Hva er idrettens klimaavtrykk? Hva gjør og kan idretten gjøre for å minske klimaavtrykket? What is sport's climate footprint? What does and can sport do to reduce the climate footprint? Project group: Ørnulf Seippel, Morten Renslo Sandvik and Åse Strandbu
How large is the climate footprint of organized sport and which aspects of sporting activity (such as facilities, transport and equipment) lead to the greatest emissions? What are effective measures to reduce emissions of greenhouse gases? How do leaders in sports organizations relate to knowledge about organized sports' climate footprint? And how can sports organizations succeed in reducing emissions of greenhouse gases from sports activities? These are central questions in the project From Climate Knowledge to Climate Action in Sport (CAS).
National and international climate goals require social change, which sports organizations also have to deal with. In its work to develop a sustainability strategy, the Norwegian Sports Confederation has pointed to goal 13 - Stopping climate change - as one of five priority sustainability goals, and as the area of effort where the sports organization has the greatest potential for improvement. Several special associations and sports events have made similar priorities and put climate measures on the agenda.

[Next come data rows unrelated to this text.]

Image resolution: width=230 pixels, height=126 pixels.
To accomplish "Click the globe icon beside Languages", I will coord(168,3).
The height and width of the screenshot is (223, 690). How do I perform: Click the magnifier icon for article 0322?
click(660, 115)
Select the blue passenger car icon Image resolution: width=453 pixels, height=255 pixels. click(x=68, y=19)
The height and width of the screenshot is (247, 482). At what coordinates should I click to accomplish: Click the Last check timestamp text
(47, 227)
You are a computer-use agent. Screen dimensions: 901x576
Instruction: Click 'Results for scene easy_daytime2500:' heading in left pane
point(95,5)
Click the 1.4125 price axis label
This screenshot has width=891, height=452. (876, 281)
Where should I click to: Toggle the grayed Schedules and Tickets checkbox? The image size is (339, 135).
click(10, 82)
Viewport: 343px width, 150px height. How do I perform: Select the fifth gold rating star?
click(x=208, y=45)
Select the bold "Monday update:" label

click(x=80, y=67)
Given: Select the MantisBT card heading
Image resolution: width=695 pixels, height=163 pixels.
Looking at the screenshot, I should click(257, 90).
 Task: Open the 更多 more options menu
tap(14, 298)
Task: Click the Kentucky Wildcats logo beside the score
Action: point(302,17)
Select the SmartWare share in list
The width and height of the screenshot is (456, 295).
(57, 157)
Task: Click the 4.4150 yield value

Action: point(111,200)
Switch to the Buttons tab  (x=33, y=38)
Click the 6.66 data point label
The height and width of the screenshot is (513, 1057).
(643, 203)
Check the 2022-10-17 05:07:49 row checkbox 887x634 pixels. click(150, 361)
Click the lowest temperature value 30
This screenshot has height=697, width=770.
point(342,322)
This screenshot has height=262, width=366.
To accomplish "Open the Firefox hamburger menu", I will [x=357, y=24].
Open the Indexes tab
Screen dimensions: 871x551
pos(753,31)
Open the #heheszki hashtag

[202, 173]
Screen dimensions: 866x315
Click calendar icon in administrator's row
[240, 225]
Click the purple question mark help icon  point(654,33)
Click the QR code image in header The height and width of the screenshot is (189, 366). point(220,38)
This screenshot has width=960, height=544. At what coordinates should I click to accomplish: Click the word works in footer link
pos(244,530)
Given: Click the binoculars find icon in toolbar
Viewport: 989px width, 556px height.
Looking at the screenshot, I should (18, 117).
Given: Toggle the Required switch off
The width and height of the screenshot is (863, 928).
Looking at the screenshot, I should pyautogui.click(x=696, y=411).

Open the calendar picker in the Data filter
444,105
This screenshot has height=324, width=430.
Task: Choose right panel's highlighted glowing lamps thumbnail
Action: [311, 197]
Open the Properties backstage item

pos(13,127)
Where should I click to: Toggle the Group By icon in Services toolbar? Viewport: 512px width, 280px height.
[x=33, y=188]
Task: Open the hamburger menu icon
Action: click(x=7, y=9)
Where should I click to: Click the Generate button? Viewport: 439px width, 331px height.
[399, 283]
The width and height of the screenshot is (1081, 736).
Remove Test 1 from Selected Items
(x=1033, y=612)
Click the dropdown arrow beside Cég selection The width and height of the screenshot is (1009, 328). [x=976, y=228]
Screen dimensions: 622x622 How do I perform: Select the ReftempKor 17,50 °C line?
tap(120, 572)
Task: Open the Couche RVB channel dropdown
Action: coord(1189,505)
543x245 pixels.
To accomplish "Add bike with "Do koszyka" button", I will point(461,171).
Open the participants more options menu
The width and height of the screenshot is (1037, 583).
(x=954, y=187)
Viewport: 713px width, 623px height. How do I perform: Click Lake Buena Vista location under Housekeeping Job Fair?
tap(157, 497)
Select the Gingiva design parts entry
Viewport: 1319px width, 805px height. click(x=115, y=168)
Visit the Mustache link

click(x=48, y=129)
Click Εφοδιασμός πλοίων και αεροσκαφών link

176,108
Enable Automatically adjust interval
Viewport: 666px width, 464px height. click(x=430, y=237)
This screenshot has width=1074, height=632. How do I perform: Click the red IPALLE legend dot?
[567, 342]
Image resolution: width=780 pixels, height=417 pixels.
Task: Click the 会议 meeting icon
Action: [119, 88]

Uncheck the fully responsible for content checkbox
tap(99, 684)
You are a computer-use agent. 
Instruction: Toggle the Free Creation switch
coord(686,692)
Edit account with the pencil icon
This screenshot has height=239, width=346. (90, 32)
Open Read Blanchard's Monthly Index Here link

The main aim of CAS is to investigate how good climate measures in sports organizations are created on the basis of knowledge about sports' climate footprint. The project combines life cycle analyzes to calculate emissions of greenhouse gases from selected sports activities, natural experiments to test the effect of various measures, and sociological investigations of how sports organizations can succeed in reducing greenhouse gas emissions from sports activities. The project mainly concerns skiing, motorsport and football.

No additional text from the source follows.